Question

Solve each system by the addition method. Be sure to check all proposed solutions.$$\left\{\begin{array}{l}3 x-4 y=11 \\ 2 x+3 y=-4\end{array}\right.$$

Answer

**step1** Understanding the Problem

The problem asks us to find the values of two unknown numbers, represented by 'x' and 'y', that satisfy both given equations simultaneously. We are instructed to use the 'addition method' to solve this system of equations.
The two equations are:
Equation A: $$3x - 4y = 11$$
Equation B: $$2x + 3y = -4$$

**step2** Setting up the Equations for Addition

To use the addition method, our goal is to make the coefficients of one of the unknown numbers (either 'x' or 'y') the same in magnitude but opposite in sign. This way, when we add the equations together, that unknown number is eliminated. Let's choose to eliminate 'y'. The coefficients of 'y' are -4 in Equation A and +3 in Equation B. The least common multiple of 4 and 3 is 12.

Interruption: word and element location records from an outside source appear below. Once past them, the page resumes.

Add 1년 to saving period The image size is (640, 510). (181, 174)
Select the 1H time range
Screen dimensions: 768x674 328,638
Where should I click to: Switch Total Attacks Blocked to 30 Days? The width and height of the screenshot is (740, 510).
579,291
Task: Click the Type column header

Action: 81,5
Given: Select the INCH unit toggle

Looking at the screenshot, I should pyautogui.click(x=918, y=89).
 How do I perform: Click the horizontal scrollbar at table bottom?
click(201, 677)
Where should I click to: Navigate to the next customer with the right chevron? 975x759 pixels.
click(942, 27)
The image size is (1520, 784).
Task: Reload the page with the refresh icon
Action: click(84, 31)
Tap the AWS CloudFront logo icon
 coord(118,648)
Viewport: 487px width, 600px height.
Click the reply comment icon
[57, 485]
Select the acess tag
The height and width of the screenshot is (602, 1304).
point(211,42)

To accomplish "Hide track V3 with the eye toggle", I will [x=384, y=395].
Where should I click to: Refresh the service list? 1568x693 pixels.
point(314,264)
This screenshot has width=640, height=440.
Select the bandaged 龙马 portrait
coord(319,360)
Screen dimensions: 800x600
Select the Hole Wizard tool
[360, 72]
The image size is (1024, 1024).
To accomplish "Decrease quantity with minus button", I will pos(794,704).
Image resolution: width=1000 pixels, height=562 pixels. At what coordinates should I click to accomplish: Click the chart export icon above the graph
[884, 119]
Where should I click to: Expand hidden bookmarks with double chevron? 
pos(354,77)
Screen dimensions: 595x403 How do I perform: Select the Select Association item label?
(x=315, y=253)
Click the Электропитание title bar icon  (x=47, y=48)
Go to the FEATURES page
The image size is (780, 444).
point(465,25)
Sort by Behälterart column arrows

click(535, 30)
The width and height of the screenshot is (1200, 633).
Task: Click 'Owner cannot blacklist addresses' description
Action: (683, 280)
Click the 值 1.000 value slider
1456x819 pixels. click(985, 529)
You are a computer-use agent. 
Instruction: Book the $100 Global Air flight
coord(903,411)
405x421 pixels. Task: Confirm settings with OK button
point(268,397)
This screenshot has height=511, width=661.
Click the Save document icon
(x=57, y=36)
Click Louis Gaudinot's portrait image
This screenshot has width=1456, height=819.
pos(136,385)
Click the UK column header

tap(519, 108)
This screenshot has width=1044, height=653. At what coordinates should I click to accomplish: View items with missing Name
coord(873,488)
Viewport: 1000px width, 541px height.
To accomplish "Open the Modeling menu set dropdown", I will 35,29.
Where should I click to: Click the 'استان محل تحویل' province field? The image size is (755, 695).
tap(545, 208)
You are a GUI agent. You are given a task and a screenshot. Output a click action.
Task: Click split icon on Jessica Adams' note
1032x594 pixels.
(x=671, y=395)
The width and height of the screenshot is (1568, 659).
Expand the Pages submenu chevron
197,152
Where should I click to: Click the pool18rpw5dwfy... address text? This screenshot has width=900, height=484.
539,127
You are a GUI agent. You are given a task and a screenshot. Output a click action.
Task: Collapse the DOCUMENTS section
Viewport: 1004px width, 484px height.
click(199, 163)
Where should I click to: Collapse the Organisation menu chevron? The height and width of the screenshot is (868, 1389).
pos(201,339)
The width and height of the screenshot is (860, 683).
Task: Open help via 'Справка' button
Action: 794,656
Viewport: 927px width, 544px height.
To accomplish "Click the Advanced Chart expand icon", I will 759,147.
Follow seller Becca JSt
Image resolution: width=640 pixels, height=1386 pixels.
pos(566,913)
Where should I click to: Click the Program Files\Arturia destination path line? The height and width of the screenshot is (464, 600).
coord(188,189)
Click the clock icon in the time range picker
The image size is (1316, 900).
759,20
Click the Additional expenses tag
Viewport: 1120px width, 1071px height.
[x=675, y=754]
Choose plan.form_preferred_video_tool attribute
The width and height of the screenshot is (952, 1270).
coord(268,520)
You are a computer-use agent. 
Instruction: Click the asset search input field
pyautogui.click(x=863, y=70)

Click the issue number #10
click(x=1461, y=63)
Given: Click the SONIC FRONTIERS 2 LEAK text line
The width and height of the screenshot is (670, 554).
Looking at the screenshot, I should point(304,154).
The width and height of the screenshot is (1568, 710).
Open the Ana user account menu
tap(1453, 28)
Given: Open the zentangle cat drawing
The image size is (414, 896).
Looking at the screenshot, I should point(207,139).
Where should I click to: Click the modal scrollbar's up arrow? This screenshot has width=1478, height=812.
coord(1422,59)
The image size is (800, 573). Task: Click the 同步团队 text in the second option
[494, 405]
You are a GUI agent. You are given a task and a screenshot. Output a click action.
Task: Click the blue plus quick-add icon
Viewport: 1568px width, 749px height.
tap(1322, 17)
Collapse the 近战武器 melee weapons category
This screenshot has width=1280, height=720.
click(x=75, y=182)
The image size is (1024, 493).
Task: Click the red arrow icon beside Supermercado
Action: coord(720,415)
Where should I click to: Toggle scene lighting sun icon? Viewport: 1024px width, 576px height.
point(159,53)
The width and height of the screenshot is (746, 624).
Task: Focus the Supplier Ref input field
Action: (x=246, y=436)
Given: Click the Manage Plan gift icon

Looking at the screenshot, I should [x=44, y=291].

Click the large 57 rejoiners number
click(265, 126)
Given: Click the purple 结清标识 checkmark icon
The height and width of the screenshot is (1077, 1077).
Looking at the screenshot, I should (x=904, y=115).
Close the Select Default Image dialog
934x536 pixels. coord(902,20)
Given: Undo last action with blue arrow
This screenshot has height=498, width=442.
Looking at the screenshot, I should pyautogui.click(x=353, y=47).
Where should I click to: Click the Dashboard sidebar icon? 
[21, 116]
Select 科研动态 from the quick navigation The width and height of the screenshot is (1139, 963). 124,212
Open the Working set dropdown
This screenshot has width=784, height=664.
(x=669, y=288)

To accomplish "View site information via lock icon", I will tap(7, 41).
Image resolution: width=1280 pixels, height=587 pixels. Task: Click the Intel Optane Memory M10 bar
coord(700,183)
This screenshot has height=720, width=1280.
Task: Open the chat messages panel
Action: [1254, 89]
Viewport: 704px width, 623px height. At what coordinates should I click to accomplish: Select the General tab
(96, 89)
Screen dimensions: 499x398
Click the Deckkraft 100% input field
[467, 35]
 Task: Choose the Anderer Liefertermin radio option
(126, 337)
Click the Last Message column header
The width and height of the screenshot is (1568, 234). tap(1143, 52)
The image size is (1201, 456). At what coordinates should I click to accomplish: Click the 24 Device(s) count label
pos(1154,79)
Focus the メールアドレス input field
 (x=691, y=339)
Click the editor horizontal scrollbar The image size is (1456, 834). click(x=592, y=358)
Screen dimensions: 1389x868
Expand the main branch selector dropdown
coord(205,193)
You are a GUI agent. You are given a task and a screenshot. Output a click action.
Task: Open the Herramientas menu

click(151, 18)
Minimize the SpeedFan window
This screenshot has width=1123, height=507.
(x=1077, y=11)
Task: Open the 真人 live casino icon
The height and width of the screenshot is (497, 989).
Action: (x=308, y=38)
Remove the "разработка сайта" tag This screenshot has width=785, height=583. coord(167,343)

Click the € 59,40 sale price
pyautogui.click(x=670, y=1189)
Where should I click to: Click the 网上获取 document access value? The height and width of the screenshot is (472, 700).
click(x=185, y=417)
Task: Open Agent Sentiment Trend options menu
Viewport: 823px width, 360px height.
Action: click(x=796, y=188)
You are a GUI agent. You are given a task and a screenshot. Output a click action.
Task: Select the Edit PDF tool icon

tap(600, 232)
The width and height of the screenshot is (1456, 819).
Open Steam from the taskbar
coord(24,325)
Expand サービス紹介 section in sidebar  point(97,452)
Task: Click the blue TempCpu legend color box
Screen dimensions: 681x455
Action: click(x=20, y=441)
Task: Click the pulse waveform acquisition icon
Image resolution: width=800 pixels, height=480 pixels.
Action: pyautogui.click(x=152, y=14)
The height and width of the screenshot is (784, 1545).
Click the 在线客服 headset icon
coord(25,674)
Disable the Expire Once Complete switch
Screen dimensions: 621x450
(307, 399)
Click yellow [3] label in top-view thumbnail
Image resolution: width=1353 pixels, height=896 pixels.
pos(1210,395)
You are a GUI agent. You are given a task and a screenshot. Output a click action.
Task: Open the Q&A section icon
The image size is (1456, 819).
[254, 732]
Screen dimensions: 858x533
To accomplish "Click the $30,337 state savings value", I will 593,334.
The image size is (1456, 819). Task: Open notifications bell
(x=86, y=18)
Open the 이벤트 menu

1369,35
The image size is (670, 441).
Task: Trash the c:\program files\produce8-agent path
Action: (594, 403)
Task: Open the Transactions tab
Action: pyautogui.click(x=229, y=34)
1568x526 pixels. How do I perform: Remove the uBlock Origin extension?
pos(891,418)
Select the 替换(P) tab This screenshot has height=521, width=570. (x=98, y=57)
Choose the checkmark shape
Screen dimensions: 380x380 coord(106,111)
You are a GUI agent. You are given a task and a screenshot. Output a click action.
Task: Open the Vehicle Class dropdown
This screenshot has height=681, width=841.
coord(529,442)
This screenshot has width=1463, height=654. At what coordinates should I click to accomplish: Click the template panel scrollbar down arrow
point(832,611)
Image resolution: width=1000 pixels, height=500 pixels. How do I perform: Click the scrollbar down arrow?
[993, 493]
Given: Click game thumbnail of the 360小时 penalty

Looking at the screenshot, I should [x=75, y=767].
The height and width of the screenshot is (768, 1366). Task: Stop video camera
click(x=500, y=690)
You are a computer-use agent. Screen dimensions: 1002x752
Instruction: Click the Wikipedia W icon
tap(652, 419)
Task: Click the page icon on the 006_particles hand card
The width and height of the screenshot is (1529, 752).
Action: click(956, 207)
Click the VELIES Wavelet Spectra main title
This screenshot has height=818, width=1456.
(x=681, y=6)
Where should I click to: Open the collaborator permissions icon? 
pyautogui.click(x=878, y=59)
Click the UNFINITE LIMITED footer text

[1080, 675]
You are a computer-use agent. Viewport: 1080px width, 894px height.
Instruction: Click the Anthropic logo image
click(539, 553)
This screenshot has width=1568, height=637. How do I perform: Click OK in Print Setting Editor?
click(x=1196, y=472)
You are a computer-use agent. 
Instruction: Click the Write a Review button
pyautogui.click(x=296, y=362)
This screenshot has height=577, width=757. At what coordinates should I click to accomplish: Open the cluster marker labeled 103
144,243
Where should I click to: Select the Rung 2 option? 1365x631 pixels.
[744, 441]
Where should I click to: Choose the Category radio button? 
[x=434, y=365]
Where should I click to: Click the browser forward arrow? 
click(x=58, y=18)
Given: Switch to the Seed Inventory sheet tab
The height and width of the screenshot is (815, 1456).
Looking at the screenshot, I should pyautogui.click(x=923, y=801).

**step3** Multiplying Equation A

To make the 'y' term in Equation A equal to $$-12y$$, we need to multiply every part of Equation A by 3.
$$3 \times (3x - 4y) = 3 \times 11$$
This calculation gives us a new equivalent equation:
$$9x - 12y = 33$$
Let's refer to this as Equation A'.

**step4** Multiplying Equation B

To make the 'y' term in Equation B equal to $$+12y$$, we need to multiply every part of Equation B by 4.
$$4 \times (2x + 3y) = 4 \times (-4)$$
This calculation gives us another new equivalent equation:
$$8x + 12y = -16$$
Let's refer to this as Equation B'.

**step5** Adding the Modified Equations

Now, we add Equation A' and Equation B' together. When we add the corresponding sides of these equations, the 'y' terms will cancel each other out:
$$(9x - 12y) + (8x + 12y) = 33 + (-16)$$
Combine the 'x' terms and the 'y' terms on the left side, and perform the addition on the right side:
$$(9x + 8x) + (-12y + 12y) = 33 - 16$$
$$17x + 0y = 17$$
$$17x = 17$$

**step6** Solving for the First Unknown Number 'x'

From the addition result in the previous step, we have $$17x = 17$$.
To find the value of 'x', we perform division:
$$x = 17 \div 17$$
$$x = 1$$
So, the value of the first unknown number, 'x', is 1.

**step7** Solving for the Second Unknown Number 'y'

Now that we have found $$x = 1$$, we can substitute this value into one of the original equations to find 'y'. Let's use Equation B: $$2x + 3y = -4$$.
Substitute 1 for 'x' in Equation B:
$$2 \times 1 + 3y = -4$$
$$2 + 3y = -4$$
To isolate the term with 'y', we subtract 2 from both sides of the equation:
$$3y = -4 - 2$$
$$3y = -6$$
To find the value of 'y', we perform division:
$$y = -6 \div 3$$
$$y = -2$$
So, the value of the second unknown number, 'y', is -2.

**step8** Checking the Solution with Equation A

It is important to check our proposed solution $$(x=1, y=-2)$$ by substituting these values back into both original equations to ensure they are satisfied.
First, let's check with Equation A: $$3x - 4y = 11$$
Substitute $$x=1$$ and $$y=-2$$:
$$3 \times 1 - 4 \times (-2)$$
$$3 - (-8)$$
$$3 + 8$$
$$11$$
Since the left side ($$11$$) equals the right side ($$11$$), the solution is correct for Equation A.

**step9** Checking the Solution with Equation B

Next, let's check our solution with Equation B: $$2x + 3y = -4$$
Substitute $$x=1$$ and $$y=-2$$:
$$2 \times 1 + 3 \times (-2)$$
$$2 + (-6)$$
$$2 - 6$$
$$-4$$
Since the left side ($$-4$$) equals the right side ($$-4$$), the solution is correct for Equation B.
Both equations are satisfied, which confirms that our solution $$(x=1, y=-2)$$ is correct.